For experimental fabrications, all the structures were prepared using the FIB-based nano-kirigami method [27,28] on self-supporting Au/SiN nanofilms. The bilayer nanofilms were prepared by coating a commercial SiN film window (bonded on silicon frame, 100μm×100μm×30nm in mesh size, 3×3 meshes, Norcada Inc.) with 30 nm thick gold film by e-beam evaporation. The nano-kirigami method included a high-dose milling (>600pC/μm) and a relative low-dose irradiation (∼10–40pC/μm), which were implemented by employing the same FIB facility (FEI Helios 600i) in one fabrication process. For the 2D combined Archimedean spirals in a square lattice, the unit separation was designed at 1.5 μm, and the size of sample areas was chosen as 40μm×40μm under the consideration of optical performance, mechanical stability, and fabrication simplicity. Another consideration is that the pneumatic pressure required for reconfiguration will be dramatically increased with the reduction of the suspended structural size, although the structures could be further scaled down for operation at shorter wavelengths. The sample was finally fixed into a chamber [as illustrated in Fig. 1(a)] by applying a two-component adhesive of epoxy evenly around the nanofilms.

Optical reflection spectra were measured by using a homemade spectroscopy system. Specifically, white light from a supercontinuum light source (SC400-4, Fianium) was focused onto the samples by using a near-infrared objective lens (10×, NA 0.25, Olympus). The reflected light was collected by the same objective and delivered to a spectrometer (Ocean Optics, NIRQuest). The spectra were continuously measured during the inflation and exhaustion of nitrogen gas with an integration time of 10 ms.

To demonstrate the proposal, the initial 2D spirals are modeled in Fig. 2(a), with r(1)=350nm and r(2)=525nm. Such a spiral structure can be deformed into 3D by applying a stress of σ=2.1GPa across the sample with a mechanical model [27], as shown in Fig. 2(b). The deformation not only results in an increase of the structural height along the vertical direction by Δh=130nm, but also induces a complex 3D twist as the outlines in Fig. 2(a). As a result, the reflection spectrum of the spirals array, initially showing a strong resonance dip at wavelength λ=2076nm, is shifted to 1986 nm after the 3D deformation, as shown in Figs. 2(c) and 2(d). This shift in the optical resonance results in a dramatic modification in reflection with a contrast of ΔR/R=181% at λ=2100nm (ΔR=R′–R, and R and R′ are the reflections of the metasurface before and after the deformation), providing an efficient way to accomplish optical reconfiguration.

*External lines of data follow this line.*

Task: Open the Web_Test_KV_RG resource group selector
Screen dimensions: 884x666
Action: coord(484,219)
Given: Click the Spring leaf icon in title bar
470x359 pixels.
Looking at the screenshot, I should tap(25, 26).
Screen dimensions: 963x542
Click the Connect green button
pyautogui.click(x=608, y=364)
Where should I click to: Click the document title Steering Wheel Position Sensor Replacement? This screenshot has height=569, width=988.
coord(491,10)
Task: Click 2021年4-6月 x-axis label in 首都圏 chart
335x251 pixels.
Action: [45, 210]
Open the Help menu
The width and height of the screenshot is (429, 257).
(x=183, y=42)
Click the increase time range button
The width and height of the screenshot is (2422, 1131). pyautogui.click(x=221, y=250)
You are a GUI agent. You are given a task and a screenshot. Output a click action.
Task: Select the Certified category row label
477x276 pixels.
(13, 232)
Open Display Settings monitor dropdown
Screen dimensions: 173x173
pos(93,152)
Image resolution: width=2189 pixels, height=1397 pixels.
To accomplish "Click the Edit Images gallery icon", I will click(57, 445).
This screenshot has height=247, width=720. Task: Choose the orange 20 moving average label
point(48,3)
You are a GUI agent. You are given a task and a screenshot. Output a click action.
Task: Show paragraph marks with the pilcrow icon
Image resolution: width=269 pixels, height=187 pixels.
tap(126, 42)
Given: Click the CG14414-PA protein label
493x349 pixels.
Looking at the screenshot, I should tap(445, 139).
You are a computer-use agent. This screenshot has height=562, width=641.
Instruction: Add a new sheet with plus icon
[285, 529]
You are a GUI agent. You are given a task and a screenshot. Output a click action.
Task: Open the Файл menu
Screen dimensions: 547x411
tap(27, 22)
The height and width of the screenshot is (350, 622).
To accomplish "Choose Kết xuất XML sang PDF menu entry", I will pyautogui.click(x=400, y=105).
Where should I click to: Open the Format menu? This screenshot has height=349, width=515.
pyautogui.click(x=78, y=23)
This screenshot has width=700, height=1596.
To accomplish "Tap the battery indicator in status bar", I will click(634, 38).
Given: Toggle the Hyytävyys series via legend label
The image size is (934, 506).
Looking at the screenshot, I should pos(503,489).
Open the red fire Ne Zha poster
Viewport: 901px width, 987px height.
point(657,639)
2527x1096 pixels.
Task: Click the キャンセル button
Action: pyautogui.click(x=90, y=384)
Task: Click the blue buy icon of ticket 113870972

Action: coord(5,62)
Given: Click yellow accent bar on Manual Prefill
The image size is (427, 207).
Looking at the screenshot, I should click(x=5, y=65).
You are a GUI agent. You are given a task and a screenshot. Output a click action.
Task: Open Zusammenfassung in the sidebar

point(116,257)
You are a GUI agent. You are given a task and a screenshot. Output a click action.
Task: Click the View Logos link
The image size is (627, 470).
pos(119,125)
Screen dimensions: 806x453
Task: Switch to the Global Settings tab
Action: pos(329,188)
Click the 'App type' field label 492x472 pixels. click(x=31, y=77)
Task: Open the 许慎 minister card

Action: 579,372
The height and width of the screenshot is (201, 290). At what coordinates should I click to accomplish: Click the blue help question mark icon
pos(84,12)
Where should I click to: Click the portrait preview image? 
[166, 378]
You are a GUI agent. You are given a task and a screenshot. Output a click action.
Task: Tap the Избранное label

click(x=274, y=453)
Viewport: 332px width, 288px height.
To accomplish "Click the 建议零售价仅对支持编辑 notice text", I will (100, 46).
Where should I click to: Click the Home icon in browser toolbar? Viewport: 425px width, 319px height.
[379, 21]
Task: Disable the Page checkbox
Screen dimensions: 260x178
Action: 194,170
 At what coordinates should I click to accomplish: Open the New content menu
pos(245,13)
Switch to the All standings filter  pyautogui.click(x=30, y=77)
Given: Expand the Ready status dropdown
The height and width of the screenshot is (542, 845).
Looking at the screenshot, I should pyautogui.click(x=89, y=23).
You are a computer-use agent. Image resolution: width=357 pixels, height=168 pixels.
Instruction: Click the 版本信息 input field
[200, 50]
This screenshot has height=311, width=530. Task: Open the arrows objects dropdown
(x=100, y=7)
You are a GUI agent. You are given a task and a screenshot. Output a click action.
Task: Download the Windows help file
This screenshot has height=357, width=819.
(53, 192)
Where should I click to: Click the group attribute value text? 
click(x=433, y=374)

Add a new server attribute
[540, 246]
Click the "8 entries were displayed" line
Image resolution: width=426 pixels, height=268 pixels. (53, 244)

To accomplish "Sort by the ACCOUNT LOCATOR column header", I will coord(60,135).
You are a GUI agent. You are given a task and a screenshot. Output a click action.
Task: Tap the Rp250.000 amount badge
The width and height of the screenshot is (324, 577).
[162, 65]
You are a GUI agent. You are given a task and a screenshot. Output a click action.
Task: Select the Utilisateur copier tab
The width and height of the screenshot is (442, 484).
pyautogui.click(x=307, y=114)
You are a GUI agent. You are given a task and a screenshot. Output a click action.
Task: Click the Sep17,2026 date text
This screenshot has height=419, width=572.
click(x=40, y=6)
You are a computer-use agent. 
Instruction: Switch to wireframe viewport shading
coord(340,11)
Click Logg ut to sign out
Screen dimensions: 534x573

To understand the mechanism behind this highly sensitive spectral shift, the electric-field (E-field) distributions of the meta-atoms before and after the deformation are plotted in Fig. 2(e). It can be seen that in the initial 2D spirals, the normalized E-field is almost completely concentrated within the gaps between the arms due to the plasmonic resonances excited at λ=2076nm. The mode distribution reflects the features of electric quadruple modes that are highly sensitive to the changes in structural parameters. In the case of 3D deformed spirals, the spiral plasmonic gaps are no longer uniform in width, but are twisted in 3D space. Consequently, the E-field distribution is strongly modified due to the broken symmetry, with decreased amplitude within the gaps and increased amplitude on the arms. The amplitudes of the vertical component of the E-field at the arms are also increased significantly due to the excited surface plasmons. As a result, a new resonance is excited, of which the resonant wavelength is shifted to the shorter wavelengths due to the decreased arm length in the projected x–y plane.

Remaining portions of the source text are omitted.